PROBLEM DESCRIPTION – Rewrite the items below, replacing every "Viewport" with "Window" and leaving the rest unchanged.

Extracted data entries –
-- -- --

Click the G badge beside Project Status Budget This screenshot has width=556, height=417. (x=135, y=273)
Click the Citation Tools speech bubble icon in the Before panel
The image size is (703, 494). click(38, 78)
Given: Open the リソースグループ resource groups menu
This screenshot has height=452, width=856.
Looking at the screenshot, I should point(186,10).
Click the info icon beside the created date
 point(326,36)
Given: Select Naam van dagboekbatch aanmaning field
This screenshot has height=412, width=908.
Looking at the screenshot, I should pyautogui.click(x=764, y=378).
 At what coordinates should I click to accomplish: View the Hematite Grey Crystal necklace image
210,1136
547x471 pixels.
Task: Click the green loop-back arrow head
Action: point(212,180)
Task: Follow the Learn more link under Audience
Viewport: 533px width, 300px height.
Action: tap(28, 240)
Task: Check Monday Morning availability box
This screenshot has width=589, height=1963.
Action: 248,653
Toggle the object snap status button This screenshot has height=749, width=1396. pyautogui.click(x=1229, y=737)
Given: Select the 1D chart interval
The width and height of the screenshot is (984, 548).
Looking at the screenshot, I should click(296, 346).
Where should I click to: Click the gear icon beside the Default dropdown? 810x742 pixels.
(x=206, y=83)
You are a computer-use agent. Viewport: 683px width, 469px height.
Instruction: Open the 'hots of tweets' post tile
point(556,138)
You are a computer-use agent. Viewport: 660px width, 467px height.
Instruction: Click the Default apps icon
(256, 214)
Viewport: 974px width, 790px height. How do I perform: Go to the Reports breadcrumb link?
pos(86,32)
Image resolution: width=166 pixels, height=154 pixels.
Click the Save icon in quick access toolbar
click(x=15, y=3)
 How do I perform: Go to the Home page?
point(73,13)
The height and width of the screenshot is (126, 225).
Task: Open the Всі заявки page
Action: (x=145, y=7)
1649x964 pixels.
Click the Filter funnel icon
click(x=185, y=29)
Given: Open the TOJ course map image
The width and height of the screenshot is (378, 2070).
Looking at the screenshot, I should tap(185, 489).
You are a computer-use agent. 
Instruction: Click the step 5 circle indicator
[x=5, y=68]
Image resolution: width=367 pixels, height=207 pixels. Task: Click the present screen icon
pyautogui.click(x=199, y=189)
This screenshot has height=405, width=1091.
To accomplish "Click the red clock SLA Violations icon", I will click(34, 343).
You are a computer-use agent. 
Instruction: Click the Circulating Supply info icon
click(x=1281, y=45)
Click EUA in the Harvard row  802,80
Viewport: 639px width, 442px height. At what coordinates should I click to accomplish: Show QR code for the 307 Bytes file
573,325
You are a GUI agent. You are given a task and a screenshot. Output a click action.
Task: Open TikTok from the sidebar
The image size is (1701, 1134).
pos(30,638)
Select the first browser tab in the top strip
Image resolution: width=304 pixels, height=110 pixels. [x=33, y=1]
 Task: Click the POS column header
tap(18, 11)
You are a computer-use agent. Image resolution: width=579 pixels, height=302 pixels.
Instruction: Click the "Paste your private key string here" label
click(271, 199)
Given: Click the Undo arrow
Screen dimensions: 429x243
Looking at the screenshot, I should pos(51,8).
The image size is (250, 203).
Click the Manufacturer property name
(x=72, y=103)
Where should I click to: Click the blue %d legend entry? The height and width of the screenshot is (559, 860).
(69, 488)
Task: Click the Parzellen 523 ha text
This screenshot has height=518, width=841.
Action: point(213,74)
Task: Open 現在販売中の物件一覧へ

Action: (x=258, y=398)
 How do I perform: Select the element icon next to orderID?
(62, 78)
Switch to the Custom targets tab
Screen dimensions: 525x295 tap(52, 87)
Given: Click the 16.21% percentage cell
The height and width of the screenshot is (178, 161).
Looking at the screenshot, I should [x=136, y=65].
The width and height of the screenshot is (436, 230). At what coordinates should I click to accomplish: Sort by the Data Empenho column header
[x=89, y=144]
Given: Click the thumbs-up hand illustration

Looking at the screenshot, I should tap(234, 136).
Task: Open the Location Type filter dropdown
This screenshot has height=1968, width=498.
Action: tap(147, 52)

-- -- --

RESPONSE –
Click the G badge beside Project Status Budget This screenshot has width=556, height=417. (x=135, y=273)
Click the Citation Tools speech bubble icon in the Before panel
The image size is (703, 494). click(38, 78)
Given: Open the リソースグループ resource groups menu
This screenshot has height=452, width=856.
Looking at the screenshot, I should point(186,10).
Click the info icon beside the created date
 point(326,36)
Given: Select Naam van dagboekbatch aanmaning field
This screenshot has height=412, width=908.
Looking at the screenshot, I should pyautogui.click(x=764, y=378).
 At what coordinates should I click to accomplish: View the Hematite Grey Crystal necklace image
210,1136
547x471 pixels.
Task: Click the green loop-back arrow head
Action: point(212,180)
Task: Follow the Learn more link under Audience
Window: 533px width, 300px height.
Action: tap(28, 240)
Task: Check Monday Morning availability box
This screenshot has width=589, height=1963.
Action: 248,653
Toggle the object snap status button This screenshot has height=749, width=1396. pyautogui.click(x=1229, y=737)
Given: Select the 1D chart interval
The width and height of the screenshot is (984, 548).
Looking at the screenshot, I should click(296, 346).
Where should I click to: Click the gear icon beside the Default dropdown? 810x742 pixels.
(x=206, y=83)
You are a computer-use agent. Window: 683px width, 469px height.
Instruction: Open the 'hots of tweets' post tile
point(556,138)
You are a computer-use agent. Window: 660px width, 467px height.
Instruction: Click the Default apps icon
(256, 214)
Window: 974px width, 790px height. How do I perform: Go to the Reports breadcrumb link?
pos(86,32)
Image resolution: width=166 pixels, height=154 pixels.
Click the Save icon in quick access toolbar
click(x=15, y=3)
 How do I perform: Go to the Home page?
point(73,13)
The height and width of the screenshot is (126, 225).
Task: Open the Всі заявки page
Action: (x=145, y=7)
1649x964 pixels.
Click the Filter funnel icon
click(x=185, y=29)
Given: Open the TOJ course map image
The width and height of the screenshot is (378, 2070).
Looking at the screenshot, I should tap(185, 489).
You are a computer-use agent. 
Instruction: Click the step 5 circle indicator
[x=5, y=68]
Image resolution: width=367 pixels, height=207 pixels. Task: Click the present screen icon
pyautogui.click(x=199, y=189)
This screenshot has height=405, width=1091.
To accomplish "Click the red clock SLA Violations icon", I will click(34, 343).
You are a computer-use agent. 
Instruction: Click the Circulating Supply info icon
click(x=1281, y=45)
Click EUA in the Harvard row  802,80
Window: 639px width, 442px height. At what coordinates should I click to accomplish: Show QR code for the 307 Bytes file
573,325
You are a GUI agent. You are given a task and a screenshot. Output a click action.
Task: Open TikTok from the sidebar
The image size is (1701, 1134).
pos(30,638)
Select the first browser tab in the top strip
Image resolution: width=304 pixels, height=110 pixels. [x=33, y=1]
 Task: Click the POS column header
tap(18, 11)
You are a computer-use agent. Image resolution: width=579 pixels, height=302 pixels.
Instruction: Click the "Paste your private key string here" label
click(271, 199)
Given: Click the Undo arrow
Screen dimensions: 429x243
Looking at the screenshot, I should pos(51,8).
The image size is (250, 203).
Click the Manufacturer property name
(x=72, y=103)
Where should I click to: Click the blue %d legend entry? The height and width of the screenshot is (559, 860).
(69, 488)
Task: Click the Parzellen 523 ha text
This screenshot has height=518, width=841.
Action: point(213,74)
Task: Open 現在販売中の物件一覧へ

Action: (x=258, y=398)
 How do I perform: Select the element icon next to orderID?
(62, 78)
Switch to the Custom targets tab
Screen dimensions: 525x295 tap(52, 87)
Given: Click the 16.21% percentage cell
The height and width of the screenshot is (178, 161).
Looking at the screenshot, I should [x=136, y=65].
The width and height of the screenshot is (436, 230). At what coordinates should I click to accomplish: Sort by the Data Empenho column header
[x=89, y=144]
Given: Click the thumbs-up hand illustration

Looking at the screenshot, I should tap(234, 136).
Task: Open the Location Type filter dropdown
This screenshot has height=1968, width=498.
Action: tap(147, 52)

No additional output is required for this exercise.